EXTRACTED ENTRIES.
"""

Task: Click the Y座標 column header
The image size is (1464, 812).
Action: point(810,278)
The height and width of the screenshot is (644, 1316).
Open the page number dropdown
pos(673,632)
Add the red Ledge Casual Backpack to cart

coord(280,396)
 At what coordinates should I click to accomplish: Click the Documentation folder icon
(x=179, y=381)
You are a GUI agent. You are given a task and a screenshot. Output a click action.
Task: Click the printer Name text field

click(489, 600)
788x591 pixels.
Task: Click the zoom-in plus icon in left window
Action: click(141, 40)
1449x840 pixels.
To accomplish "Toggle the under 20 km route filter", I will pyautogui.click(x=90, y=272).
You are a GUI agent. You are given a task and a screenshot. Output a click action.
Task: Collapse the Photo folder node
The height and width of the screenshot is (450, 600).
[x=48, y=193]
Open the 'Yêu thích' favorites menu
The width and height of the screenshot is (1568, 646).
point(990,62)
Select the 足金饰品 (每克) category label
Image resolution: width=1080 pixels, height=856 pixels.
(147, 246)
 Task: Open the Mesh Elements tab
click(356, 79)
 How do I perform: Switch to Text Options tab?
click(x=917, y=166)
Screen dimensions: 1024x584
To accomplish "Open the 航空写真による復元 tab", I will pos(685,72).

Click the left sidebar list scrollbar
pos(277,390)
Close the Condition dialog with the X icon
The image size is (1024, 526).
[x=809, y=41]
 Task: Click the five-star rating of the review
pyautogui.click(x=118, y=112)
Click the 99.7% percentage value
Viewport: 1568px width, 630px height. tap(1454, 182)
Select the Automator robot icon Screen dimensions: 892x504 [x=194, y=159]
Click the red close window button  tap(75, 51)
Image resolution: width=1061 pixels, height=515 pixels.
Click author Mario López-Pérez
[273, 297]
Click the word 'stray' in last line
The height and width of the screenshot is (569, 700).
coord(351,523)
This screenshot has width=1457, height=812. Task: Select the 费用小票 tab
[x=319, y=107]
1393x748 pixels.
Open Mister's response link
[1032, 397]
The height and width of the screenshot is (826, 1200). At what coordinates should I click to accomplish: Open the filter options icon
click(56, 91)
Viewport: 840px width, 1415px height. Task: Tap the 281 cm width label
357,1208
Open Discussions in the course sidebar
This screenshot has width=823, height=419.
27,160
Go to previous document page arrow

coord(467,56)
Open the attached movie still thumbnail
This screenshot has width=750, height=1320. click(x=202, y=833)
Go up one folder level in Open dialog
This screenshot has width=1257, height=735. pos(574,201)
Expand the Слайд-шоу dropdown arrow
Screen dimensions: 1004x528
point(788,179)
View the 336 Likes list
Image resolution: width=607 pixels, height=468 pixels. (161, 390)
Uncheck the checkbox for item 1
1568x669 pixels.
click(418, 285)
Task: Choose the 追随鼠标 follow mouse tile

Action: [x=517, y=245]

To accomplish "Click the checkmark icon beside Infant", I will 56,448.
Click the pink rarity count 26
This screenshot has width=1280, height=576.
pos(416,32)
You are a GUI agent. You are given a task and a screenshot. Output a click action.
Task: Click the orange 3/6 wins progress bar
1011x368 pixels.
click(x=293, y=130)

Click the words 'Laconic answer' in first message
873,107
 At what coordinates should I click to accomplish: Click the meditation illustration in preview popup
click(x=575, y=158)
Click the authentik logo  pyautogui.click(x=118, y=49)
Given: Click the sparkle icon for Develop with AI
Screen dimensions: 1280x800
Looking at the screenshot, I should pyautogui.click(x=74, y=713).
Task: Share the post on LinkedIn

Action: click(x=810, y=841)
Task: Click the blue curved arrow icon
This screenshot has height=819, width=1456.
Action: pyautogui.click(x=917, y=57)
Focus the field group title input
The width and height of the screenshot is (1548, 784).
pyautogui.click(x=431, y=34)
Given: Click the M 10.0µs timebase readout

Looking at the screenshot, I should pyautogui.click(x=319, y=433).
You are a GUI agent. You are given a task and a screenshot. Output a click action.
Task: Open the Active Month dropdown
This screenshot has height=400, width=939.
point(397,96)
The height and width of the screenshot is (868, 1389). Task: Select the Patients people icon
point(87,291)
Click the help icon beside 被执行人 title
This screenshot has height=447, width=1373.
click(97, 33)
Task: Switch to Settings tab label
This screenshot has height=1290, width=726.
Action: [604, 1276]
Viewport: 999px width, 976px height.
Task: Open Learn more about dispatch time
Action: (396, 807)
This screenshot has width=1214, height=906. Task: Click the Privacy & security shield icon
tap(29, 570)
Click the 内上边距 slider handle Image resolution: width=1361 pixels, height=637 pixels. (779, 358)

"""

AIM OF THE EXERCISE.
What you write must match the material above exactly and in full.

TASK OUTPUT.
Task: Click the Y座標 column header
The image size is (1464, 812).
Action: point(810,278)
The height and width of the screenshot is (644, 1316).
Open the page number dropdown
pos(673,632)
Add the red Ledge Casual Backpack to cart

coord(280,396)
 At what coordinates should I click to accomplish: Click the Documentation folder icon
(x=179, y=381)
You are a GUI agent. You are given a task and a screenshot. Output a click action.
Task: Click the printer Name text field

click(489, 600)
788x591 pixels.
Task: Click the zoom-in plus icon in left window
Action: click(141, 40)
1449x840 pixels.
To accomplish "Toggle the under 20 km route filter", I will pyautogui.click(x=90, y=272).
You are a GUI agent. You are given a task and a screenshot. Output a click action.
Task: Collapse the Photo folder node
The height and width of the screenshot is (450, 600).
[x=48, y=193]
Open the 'Yêu thích' favorites menu
The width and height of the screenshot is (1568, 646).
point(990,62)
Select the 足金饰品 (每克) category label
Image resolution: width=1080 pixels, height=856 pixels.
(147, 246)
 Task: Open the Mesh Elements tab
click(356, 79)
 How do I perform: Switch to Text Options tab?
click(x=917, y=166)
Screen dimensions: 1024x584
To accomplish "Open the 航空写真による復元 tab", I will pos(685,72).

Click the left sidebar list scrollbar
pos(277,390)
Close the Condition dialog with the X icon
The image size is (1024, 526).
[x=809, y=41]
 Task: Click the five-star rating of the review
pyautogui.click(x=118, y=112)
Click the 99.7% percentage value
Viewport: 1568px width, 630px height. tap(1454, 182)
Select the Automator robot icon Screen dimensions: 892x504 [x=194, y=159]
Click the red close window button  tap(75, 51)
Image resolution: width=1061 pixels, height=515 pixels.
Click author Mario López-Pérez
[273, 297]
Click the word 'stray' in last line
The height and width of the screenshot is (569, 700).
coord(351,523)
This screenshot has width=1457, height=812. Task: Select the 费用小票 tab
[x=319, y=107]
1393x748 pixels.
Open Mister's response link
[1032, 397]
The height and width of the screenshot is (826, 1200). At what coordinates should I click to accomplish: Open the filter options icon
click(56, 91)
Viewport: 840px width, 1415px height. Task: Tap the 281 cm width label
357,1208
Open Discussions in the course sidebar
This screenshot has width=823, height=419.
27,160
Go to previous document page arrow

coord(467,56)
Open the attached movie still thumbnail
This screenshot has width=750, height=1320. click(x=202, y=833)
Go up one folder level in Open dialog
This screenshot has width=1257, height=735. pos(574,201)
Expand the Слайд-шоу dropdown arrow
Screen dimensions: 1004x528
point(788,179)
View the 336 Likes list
Image resolution: width=607 pixels, height=468 pixels. (161, 390)
Uncheck the checkbox for item 1
1568x669 pixels.
click(418, 285)
Task: Choose the 追随鼠标 follow mouse tile

Action: [x=517, y=245]

To accomplish "Click the checkmark icon beside Infant", I will 56,448.
Click the pink rarity count 26
This screenshot has width=1280, height=576.
pos(416,32)
You are a GUI agent. You are given a task and a screenshot. Output a click action.
Task: Click the orange 3/6 wins progress bar
1011x368 pixels.
click(x=293, y=130)

Click the words 'Laconic answer' in first message
873,107
 At what coordinates should I click to accomplish: Click the meditation illustration in preview popup
click(x=575, y=158)
Click the authentik logo  pyautogui.click(x=118, y=49)
Given: Click the sparkle icon for Develop with AI
Screen dimensions: 1280x800
Looking at the screenshot, I should pyautogui.click(x=74, y=713).
Task: Share the post on LinkedIn

Action: click(x=810, y=841)
Task: Click the blue curved arrow icon
This screenshot has height=819, width=1456.
Action: pyautogui.click(x=917, y=57)
Focus the field group title input
The width and height of the screenshot is (1548, 784).
pyautogui.click(x=431, y=34)
Given: Click the M 10.0µs timebase readout

Looking at the screenshot, I should pyautogui.click(x=319, y=433).
You are a GUI agent. You are given a task and a screenshot. Output a click action.
Task: Open the Active Month dropdown
This screenshot has height=400, width=939.
point(397,96)
The height and width of the screenshot is (868, 1389). Task: Select the Patients people icon
point(87,291)
Click the help icon beside 被执行人 title
This screenshot has height=447, width=1373.
click(97, 33)
Task: Switch to Settings tab label
This screenshot has height=1290, width=726.
Action: [604, 1276]
Viewport: 999px width, 976px height.
Task: Open Learn more about dispatch time
Action: (396, 807)
This screenshot has width=1214, height=906. Task: Click the Privacy & security shield icon
tap(29, 570)
Click the 内上边距 slider handle Image resolution: width=1361 pixels, height=637 pixels. (779, 358)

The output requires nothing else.